I see it as an education issue. Because we have generators, the
iterator protocol can't be extended to support a test for emptiness --
that's just not something that generators can be expected to support.
So yes, there's confusion, but there's no way to remove the confusion,
no matter how many times you repeat the usability issues. If we extend
the iterator protocol with a mandatory emptiness test API, that
excludes generators from being considered iterators, and the API
design question you have to ask is whether you want to support
generators.

If you find the 'empty' flag pattern too ugly, you can always write a
helper class that takes an iterator and returns an object that
represents the same iterator, but sometimes buffers one element.

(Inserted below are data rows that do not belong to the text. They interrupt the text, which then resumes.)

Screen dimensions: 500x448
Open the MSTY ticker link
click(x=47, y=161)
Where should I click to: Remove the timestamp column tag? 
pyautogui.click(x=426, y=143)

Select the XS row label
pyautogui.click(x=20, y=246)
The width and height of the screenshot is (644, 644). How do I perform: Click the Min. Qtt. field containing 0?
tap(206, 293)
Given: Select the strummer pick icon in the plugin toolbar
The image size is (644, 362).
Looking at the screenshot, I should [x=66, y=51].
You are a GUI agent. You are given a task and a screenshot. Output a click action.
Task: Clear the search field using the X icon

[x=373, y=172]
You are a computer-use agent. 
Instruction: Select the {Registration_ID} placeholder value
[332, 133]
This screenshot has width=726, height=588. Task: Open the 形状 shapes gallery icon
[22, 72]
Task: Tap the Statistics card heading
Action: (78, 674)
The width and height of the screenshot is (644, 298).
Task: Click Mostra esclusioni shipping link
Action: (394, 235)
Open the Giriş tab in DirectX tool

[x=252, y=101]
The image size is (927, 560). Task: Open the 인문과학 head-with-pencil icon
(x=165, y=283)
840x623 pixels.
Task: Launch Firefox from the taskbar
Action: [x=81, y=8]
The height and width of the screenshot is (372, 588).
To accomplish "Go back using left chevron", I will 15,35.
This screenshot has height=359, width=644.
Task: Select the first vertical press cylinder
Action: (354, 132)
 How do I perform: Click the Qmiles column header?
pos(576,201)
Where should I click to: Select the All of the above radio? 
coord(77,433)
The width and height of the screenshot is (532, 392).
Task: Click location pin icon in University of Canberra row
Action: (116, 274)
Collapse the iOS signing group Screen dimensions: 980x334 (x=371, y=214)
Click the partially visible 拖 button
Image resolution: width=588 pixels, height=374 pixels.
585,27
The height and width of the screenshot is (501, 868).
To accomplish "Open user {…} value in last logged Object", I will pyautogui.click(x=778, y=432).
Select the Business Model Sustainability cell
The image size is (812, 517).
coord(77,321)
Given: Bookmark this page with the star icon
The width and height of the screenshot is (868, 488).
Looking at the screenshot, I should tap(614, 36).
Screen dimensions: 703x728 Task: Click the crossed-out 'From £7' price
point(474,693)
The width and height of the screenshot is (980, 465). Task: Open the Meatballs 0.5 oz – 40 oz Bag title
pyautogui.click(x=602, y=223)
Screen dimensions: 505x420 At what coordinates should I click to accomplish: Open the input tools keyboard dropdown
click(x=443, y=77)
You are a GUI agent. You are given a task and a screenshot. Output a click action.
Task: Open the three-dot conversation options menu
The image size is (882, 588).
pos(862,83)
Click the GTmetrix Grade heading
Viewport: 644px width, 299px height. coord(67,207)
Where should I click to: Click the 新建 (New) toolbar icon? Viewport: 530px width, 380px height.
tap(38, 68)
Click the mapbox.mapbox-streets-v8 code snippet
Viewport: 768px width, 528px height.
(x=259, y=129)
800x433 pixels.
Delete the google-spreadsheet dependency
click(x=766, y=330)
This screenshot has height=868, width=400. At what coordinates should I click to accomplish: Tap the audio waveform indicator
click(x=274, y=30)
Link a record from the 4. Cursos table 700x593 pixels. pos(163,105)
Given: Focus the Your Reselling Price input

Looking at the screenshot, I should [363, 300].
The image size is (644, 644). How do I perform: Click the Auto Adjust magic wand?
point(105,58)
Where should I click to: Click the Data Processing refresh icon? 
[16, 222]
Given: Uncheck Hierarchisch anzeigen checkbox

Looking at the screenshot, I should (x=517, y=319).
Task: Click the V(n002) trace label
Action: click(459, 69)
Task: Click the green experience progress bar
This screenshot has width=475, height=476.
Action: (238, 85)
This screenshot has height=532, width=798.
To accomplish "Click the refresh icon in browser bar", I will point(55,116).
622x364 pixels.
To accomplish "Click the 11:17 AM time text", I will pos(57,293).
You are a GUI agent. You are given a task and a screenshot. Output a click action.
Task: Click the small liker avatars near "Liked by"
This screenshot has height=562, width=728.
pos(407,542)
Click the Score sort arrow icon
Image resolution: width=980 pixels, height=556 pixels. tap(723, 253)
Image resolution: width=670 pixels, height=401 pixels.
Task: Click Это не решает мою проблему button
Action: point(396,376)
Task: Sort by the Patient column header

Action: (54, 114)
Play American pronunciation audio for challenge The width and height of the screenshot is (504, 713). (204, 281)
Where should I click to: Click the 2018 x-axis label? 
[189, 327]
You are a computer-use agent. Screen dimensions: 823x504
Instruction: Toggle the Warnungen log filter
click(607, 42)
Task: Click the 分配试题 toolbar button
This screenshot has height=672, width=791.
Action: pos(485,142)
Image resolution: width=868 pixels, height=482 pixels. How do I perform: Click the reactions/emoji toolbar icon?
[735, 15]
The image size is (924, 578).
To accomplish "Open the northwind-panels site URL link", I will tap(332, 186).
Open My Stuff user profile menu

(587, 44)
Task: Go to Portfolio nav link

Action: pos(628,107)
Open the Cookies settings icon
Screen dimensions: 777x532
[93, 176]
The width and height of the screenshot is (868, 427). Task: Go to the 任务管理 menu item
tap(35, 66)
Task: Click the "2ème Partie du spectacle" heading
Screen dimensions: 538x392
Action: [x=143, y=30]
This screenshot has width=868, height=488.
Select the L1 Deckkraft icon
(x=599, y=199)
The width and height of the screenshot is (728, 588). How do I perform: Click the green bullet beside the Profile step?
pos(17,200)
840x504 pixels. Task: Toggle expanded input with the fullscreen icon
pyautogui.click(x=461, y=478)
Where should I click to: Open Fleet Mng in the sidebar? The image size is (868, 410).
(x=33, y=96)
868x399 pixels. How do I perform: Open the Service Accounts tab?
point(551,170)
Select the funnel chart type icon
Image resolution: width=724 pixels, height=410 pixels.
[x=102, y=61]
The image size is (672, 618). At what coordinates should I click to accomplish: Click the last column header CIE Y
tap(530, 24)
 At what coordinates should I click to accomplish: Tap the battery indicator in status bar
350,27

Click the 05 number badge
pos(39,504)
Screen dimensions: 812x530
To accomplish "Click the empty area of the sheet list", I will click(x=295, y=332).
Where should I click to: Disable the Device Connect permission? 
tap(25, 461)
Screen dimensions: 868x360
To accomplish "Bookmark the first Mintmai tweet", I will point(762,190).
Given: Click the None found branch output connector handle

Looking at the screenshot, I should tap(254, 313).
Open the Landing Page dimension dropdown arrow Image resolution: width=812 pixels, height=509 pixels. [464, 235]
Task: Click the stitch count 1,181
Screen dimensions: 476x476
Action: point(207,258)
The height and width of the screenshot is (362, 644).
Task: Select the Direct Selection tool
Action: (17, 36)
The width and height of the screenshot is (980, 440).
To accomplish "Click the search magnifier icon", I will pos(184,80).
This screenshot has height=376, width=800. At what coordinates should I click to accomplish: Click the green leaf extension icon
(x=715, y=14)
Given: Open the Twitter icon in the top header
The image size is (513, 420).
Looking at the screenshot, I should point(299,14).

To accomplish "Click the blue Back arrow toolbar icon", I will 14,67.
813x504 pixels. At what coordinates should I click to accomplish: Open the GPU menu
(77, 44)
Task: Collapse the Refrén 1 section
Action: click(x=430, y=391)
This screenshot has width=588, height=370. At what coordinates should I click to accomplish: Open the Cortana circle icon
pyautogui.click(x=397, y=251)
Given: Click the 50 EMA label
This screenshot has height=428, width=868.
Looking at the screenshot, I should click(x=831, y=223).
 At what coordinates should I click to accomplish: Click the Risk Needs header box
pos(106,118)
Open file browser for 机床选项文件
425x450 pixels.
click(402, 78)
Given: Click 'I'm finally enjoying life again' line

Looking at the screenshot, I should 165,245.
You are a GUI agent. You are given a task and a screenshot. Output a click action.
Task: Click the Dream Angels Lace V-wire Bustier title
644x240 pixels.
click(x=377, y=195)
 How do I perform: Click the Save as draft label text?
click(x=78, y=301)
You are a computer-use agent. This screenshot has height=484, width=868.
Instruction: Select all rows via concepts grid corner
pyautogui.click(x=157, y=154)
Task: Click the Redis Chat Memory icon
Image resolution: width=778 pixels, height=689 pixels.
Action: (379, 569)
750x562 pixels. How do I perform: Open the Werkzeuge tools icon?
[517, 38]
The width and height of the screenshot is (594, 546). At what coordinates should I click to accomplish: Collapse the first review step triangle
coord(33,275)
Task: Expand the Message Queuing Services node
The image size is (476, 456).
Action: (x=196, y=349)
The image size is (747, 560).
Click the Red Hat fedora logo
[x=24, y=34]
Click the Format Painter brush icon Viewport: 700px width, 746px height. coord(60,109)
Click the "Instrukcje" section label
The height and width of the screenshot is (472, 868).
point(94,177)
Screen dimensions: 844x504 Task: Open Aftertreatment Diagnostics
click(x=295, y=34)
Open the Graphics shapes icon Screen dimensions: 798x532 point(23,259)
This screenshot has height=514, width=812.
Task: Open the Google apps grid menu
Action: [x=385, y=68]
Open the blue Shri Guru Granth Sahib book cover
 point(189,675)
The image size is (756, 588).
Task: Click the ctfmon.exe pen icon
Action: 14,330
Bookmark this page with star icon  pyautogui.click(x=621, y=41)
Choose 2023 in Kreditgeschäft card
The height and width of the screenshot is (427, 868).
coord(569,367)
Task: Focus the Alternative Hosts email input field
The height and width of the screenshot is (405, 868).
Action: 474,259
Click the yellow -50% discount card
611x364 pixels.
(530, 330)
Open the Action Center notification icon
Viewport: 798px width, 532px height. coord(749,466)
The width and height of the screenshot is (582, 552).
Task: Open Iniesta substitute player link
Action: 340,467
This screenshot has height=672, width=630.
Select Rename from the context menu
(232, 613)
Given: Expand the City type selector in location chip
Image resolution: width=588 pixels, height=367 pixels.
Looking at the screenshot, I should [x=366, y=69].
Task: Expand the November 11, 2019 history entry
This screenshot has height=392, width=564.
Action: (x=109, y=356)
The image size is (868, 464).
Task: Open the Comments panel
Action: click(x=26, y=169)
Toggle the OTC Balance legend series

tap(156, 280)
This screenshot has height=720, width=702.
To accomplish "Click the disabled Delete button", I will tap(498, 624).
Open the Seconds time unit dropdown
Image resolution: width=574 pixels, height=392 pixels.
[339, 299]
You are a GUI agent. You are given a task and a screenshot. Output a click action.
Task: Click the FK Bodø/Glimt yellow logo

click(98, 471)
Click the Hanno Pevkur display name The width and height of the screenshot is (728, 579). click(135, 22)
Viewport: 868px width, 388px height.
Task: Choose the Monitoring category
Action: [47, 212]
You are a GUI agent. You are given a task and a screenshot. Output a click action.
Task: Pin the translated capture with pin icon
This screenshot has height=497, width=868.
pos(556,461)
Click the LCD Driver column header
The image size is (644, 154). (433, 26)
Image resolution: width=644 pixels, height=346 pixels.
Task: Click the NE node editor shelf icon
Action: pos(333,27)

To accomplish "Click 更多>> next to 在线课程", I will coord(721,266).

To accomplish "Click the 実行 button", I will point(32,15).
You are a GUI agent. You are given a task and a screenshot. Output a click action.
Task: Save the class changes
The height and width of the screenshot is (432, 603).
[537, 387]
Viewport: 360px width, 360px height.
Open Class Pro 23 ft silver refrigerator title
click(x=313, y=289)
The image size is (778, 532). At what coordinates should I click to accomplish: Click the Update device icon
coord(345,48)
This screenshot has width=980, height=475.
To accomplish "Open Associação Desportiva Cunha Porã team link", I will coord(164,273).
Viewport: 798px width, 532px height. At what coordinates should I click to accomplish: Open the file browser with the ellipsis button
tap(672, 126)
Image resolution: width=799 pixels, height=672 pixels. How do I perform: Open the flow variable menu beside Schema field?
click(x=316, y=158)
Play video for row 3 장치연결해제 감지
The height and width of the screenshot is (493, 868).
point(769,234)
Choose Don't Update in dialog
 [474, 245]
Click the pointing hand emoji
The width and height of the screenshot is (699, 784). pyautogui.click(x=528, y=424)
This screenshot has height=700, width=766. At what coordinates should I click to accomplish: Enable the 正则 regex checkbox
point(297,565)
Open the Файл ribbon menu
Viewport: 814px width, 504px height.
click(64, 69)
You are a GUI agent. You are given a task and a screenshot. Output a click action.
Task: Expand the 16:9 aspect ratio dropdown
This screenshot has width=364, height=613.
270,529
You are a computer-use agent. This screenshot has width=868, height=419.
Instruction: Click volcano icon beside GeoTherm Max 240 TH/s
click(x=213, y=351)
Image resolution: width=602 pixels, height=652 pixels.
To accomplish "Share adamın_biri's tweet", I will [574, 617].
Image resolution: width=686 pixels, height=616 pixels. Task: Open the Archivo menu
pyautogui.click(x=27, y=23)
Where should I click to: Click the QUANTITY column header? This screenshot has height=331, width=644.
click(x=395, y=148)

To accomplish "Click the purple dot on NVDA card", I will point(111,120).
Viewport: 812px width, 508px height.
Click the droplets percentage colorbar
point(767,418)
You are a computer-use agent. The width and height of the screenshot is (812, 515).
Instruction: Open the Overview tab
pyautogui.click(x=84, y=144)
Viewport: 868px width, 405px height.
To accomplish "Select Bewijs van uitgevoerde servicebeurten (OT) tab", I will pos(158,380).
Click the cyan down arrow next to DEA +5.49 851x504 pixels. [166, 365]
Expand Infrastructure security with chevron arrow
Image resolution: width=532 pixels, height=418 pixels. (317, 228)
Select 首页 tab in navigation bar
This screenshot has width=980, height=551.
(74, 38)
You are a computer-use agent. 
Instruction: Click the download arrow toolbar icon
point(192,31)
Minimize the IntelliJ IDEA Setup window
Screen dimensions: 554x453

But
the buffering violates the coroutine-ish properties of generators, so
it should not be the only (or even the default) way to access
generators.

Here's a sample wrapper (untested):

class IteratorWrapper(object):
    def __init__(self, it):
        self.it = it
        self.buffer = None
        self.buffered = False
        self.exhausted = False
    def __iter__(self):
        return self
    def next(self):
        if self.buffered:
            value = self.buffer
            self.buffered = False
            self.buffer = None
            return value
        if self.exhausted:
            raise StopIteration()
        try:
            return self.it.next()
        except StopIteration:
            self.exhausted = True
            raise
    def __nonzero__(self):
        if self.buffered:
            return True
        if self.exhausted:
            return False
        try:
            self.buffer = self.it.next()
        except StopIteration:
            self.exhausted = True
            return False
        self.buffered = True
        return True

--
--Guido van Rossum (home page: http://www.python.org/~guido/)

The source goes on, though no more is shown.